Mind you, there were times when the combat seemed pretty fluid. Surrounded by three sword-wielding grunts, my JK would occasionally actually parry one of the ones behind him. But such moments were few and far between. Given that games as old as EQ2 were capable of performing a parry animation when your avatar parried an incoming attack, I can’t say that I’m impressed.
“So why do I need to know about her at all?”
She’s a supporting character. Someone you help who isn’t just a random dwarf with a text box over his head that never moves and had his dialog written by an intern. A hero on an adventure encounters many supporting characters throughout their stories; consider [that book series you really like] and how many transient yet seemingly well-developed characters [the protagonist] encountered.
Not putting details into that supporting character makes for a poor story. More details = a better story.
If you don’t care, well, as you said, there’s a space bar. But the reason she has character and a story – however small and temporary to the grand scheme of your path – is that she is one of the very nice trimmings on your character’s path.

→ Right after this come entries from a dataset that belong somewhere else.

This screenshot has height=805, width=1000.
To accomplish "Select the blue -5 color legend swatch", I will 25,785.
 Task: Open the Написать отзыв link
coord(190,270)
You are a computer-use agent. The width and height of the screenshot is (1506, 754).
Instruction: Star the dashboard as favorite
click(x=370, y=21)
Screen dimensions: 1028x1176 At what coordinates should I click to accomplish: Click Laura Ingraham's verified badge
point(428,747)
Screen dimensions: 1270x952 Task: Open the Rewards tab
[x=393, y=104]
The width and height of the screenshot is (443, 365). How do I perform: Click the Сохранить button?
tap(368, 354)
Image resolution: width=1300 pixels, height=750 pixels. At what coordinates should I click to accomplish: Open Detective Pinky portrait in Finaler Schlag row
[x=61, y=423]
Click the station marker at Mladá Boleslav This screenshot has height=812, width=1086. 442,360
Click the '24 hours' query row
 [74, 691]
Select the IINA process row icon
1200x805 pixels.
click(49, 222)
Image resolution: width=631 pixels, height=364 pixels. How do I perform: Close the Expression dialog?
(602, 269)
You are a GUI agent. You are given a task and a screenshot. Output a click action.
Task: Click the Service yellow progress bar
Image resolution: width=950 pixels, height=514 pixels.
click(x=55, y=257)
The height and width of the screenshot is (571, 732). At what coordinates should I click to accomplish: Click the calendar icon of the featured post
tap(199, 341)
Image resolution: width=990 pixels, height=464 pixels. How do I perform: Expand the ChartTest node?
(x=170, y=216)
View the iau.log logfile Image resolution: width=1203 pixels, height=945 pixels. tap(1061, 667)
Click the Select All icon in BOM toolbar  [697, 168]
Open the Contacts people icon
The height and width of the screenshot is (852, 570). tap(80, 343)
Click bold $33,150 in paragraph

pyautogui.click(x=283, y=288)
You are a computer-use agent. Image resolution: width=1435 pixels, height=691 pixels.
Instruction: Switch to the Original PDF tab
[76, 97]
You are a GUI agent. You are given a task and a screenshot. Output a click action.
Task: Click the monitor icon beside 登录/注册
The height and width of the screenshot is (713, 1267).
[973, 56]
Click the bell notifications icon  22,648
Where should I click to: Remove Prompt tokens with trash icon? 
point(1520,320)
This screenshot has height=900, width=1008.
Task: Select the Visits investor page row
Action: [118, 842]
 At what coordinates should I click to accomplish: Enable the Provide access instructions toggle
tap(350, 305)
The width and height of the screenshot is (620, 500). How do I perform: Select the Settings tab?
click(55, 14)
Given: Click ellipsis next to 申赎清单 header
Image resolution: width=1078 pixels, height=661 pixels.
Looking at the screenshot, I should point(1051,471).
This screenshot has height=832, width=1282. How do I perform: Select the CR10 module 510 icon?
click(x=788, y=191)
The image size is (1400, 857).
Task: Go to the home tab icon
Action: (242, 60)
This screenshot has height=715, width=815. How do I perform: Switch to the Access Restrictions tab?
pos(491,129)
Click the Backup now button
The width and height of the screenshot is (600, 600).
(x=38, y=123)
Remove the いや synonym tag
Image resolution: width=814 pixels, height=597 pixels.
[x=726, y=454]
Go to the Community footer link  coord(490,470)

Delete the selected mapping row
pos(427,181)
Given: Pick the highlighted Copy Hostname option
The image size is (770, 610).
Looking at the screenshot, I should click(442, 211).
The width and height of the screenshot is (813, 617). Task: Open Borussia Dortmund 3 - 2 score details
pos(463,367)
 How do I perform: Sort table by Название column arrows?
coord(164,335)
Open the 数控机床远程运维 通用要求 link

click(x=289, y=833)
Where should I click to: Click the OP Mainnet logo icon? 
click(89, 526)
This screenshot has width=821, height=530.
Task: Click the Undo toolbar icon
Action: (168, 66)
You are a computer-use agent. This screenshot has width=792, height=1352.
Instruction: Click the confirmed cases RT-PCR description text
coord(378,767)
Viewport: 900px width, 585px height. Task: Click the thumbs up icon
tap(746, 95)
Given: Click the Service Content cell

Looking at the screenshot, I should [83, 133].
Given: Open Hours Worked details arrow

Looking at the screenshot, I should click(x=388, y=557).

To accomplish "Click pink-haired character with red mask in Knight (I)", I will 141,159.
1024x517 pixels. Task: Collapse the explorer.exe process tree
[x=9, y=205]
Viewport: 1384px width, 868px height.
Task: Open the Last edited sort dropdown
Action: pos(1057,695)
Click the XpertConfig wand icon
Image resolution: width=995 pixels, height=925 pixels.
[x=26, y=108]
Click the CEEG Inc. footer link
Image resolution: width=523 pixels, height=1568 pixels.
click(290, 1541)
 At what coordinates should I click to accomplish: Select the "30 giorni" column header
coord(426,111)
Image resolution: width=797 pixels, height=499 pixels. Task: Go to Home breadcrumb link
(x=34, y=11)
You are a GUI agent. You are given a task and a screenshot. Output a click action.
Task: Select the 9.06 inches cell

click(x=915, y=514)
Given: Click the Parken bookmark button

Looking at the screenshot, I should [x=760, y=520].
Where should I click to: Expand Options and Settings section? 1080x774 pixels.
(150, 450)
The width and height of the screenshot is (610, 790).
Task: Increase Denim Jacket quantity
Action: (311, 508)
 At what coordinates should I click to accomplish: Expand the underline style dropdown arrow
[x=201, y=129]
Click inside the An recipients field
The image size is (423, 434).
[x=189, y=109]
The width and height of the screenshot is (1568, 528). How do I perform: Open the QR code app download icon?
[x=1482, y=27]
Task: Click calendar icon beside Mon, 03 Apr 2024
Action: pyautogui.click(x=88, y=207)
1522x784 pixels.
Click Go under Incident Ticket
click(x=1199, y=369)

Your character didn’t save Nameless Mook 139. Your character saved Henrietta and, romantically, things didn’t work out, as is often the case. The hero needed to leave, to save other people. And Henrietta, she’s sad, but she understands.
@ArcherAvatar: Be careful, you’re creating a disturbance in the Force, the game’s Forceboys will be around to beat you with their Rightsabers.
@Vatec: I have to say, having still been dabbling in LotRO until recently, the combat in SWTOR hasn’t really jarred with me. It’s the same old 1-2-1-2-1-2-3-1-2 combat of MMOs, but I haven’t found a massive disconnect between keypresses and character action. Perhaps it’s class dependant?
@thade: “She’s a supporting character.”
I don’t think she is, that’s my point. She’s a crowbar plot device to get me to kill another ten foozles, and it’s terribly obvious that that’s what she is. That’s what MMO NPCs have always been as a general rule, and, for me, a lengthy and diffuse voiceover hasn’t changed that fact in any meaningful way.
Now the class quest NPCs felt like supporting characters, and I found them to be believable and compelling, but alas, the class quest is only one small part of the game’s whole.
@Melmoth: it’s habit. After a week-long pause of LotRO combat, spent playing in WoW, when I return to LotRO it takes me some time to correctly adapt to the action queuing and the overall low responsiveness of the character. It’s like playing WoW with some serious lag.
I must head back into WoW at some point. It’s been so long that LotRO feels quite natural to me now, but I do remember being frustrated with the Champion class in LotRO when I first came to it. They did patch LotRO later so that the combat was more responsive, but perhaps that was only ever more responsive in comparison to how LotRO was originally.